Adoption of a new technology in commercial medium- and heavy-duty electric vehicles is largely influenced by its cost compared to alternatives.
By studying a crucial metric—the total cost of ownership—a new research from the National Renewable Energy Laboratory (NREL) attempts to define the conditions under which battery electric or fuel cell electric commercial vehicles offer economic advantages over regular diesel-fueled trucks (TCO).
NREL researchers used the new T3CO model to calculate all direct and indirect costs for each powertrain technology in three truck vocations: Class 8 long-haul (500–750 miles), Class 8 short-haul (300 miles), and Class 4 package delivery (120-mile range). Researchers examined the powertrains over a variety of periods to show how lower battery and hydrogen fuel prices are critical to advancing medium- and heavy-duty vehicle electrification.
“Our analysis suggests that cost control for refueling and recharging should be a significant emphasis for future research and development,” Hunter added. “The TCO of the battery and fuel cell electric trucks examined in this research is heavily influenced by electricity and hydrogen fuel prices.”
The Advanced Research on Integrated Energy Systems (ARIES) research platform at NREL will help with R&D to accomplish these technological breakthroughs and cost savings.

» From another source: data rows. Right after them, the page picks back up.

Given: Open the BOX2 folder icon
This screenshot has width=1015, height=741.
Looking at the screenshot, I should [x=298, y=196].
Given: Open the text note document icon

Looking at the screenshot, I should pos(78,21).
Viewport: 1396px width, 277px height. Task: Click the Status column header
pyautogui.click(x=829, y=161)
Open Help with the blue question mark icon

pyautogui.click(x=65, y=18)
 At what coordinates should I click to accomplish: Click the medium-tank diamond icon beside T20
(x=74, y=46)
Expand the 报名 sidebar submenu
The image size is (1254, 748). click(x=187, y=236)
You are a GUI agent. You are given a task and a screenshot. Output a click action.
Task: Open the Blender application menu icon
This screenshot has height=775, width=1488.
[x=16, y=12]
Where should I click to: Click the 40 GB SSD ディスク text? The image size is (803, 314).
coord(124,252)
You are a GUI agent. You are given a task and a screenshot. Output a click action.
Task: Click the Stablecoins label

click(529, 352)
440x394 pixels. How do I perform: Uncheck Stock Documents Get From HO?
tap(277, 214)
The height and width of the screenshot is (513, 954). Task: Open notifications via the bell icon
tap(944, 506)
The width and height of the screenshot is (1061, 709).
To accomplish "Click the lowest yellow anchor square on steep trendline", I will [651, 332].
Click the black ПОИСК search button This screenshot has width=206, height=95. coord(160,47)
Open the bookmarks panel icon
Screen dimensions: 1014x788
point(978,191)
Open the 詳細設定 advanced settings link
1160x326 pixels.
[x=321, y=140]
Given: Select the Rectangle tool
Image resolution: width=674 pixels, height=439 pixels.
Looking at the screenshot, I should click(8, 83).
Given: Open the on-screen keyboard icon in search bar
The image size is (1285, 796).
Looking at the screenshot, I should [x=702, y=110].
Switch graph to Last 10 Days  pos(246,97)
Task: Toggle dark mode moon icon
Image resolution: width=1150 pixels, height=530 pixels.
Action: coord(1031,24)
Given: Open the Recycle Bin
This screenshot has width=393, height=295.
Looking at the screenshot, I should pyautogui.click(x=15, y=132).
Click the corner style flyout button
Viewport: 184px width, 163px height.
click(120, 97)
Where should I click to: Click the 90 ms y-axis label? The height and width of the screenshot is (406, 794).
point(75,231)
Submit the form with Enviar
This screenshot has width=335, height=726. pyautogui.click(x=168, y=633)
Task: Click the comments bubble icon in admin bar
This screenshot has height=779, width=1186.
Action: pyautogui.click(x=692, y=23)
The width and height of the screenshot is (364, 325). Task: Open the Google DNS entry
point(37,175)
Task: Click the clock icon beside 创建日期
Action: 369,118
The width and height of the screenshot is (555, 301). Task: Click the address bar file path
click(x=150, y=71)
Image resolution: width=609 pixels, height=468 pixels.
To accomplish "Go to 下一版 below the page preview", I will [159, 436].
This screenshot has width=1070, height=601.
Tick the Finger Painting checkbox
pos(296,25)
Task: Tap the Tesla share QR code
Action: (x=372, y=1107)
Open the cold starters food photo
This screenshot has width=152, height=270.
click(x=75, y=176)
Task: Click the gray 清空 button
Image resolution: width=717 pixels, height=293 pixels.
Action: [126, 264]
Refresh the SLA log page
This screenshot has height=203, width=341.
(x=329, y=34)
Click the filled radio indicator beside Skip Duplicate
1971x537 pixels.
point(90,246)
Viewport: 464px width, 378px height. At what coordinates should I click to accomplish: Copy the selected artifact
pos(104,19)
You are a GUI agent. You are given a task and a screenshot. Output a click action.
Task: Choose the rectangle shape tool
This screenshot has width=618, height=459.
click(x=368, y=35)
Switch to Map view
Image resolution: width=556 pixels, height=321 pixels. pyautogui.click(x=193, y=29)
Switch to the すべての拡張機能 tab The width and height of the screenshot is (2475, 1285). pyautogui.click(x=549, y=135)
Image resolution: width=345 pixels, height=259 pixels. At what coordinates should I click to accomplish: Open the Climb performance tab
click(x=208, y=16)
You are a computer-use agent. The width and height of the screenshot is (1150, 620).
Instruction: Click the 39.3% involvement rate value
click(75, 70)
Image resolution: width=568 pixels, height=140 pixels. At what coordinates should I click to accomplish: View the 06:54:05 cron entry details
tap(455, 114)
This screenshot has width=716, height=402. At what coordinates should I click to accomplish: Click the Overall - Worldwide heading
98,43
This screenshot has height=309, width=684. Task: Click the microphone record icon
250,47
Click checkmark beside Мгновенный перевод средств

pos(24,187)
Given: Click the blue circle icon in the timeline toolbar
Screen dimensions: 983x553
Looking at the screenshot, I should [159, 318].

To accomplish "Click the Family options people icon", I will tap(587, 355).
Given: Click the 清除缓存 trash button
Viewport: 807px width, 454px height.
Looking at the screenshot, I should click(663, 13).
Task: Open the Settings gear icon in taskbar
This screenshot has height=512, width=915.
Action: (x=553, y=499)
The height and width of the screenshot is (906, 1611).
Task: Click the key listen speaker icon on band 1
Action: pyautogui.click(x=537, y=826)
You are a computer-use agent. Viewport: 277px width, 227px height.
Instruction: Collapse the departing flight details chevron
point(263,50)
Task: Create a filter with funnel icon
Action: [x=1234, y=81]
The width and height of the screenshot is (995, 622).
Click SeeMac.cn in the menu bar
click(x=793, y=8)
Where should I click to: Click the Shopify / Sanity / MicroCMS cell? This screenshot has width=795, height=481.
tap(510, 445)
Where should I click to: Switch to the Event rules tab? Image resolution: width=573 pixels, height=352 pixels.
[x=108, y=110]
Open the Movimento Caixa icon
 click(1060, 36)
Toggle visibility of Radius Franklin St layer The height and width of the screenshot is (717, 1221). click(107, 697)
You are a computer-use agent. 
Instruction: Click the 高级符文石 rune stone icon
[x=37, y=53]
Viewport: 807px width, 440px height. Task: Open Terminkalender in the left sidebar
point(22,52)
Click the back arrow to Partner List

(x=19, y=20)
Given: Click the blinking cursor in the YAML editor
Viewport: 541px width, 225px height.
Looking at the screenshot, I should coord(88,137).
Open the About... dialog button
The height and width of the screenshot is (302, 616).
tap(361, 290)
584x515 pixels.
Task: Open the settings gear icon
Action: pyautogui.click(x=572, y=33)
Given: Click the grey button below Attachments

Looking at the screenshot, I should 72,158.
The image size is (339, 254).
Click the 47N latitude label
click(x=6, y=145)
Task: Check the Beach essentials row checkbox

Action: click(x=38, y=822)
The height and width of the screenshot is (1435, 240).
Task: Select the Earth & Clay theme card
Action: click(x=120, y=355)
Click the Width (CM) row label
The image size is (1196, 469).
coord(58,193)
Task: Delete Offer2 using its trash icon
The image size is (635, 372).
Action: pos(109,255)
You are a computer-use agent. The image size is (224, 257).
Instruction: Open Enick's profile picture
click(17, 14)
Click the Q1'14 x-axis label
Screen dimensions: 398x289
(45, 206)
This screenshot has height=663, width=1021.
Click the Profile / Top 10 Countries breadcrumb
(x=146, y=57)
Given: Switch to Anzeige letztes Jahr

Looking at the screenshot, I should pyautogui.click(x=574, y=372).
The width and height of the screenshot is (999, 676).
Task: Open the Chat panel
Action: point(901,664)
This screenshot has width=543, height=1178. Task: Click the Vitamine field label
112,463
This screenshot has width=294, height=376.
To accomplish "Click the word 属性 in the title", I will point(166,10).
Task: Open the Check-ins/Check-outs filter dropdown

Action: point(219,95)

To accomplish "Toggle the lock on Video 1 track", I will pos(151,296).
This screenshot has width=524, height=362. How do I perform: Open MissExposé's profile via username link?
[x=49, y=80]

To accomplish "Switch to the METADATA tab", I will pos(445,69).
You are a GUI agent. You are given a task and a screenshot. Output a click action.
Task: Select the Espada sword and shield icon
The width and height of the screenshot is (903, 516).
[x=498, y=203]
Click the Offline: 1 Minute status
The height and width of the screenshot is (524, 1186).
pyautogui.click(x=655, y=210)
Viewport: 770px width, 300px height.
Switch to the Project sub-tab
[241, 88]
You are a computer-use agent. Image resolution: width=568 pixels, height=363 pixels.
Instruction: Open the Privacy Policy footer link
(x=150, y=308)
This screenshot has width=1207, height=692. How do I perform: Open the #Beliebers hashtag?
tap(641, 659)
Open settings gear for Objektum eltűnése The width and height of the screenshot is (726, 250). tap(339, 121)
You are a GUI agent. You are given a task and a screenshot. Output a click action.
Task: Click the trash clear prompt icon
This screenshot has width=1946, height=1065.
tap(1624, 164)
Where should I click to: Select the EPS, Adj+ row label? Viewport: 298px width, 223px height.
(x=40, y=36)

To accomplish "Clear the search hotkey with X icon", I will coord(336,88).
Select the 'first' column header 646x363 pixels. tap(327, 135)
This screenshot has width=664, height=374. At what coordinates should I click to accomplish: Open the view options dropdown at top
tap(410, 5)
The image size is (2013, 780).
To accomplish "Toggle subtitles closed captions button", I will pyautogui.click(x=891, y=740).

Schroeder stated, “One of the major consequences of this study is that it helps us refine future research objectives.” “The ARIES platform at NREL is specifically intended to enable cost-effective megawatt-scale charging and high-throughput hydrogen fueling,” says the company.
This comprehensive technology comparison leverages TCO studies developed by other DOE national laboratories and represents significant coordination across the US Department of Energy’s Office of Energy Efficiency and Renewable Energy’s Hydrogen and Fuel Cell Technologies Office and Vehicle Technologies Office.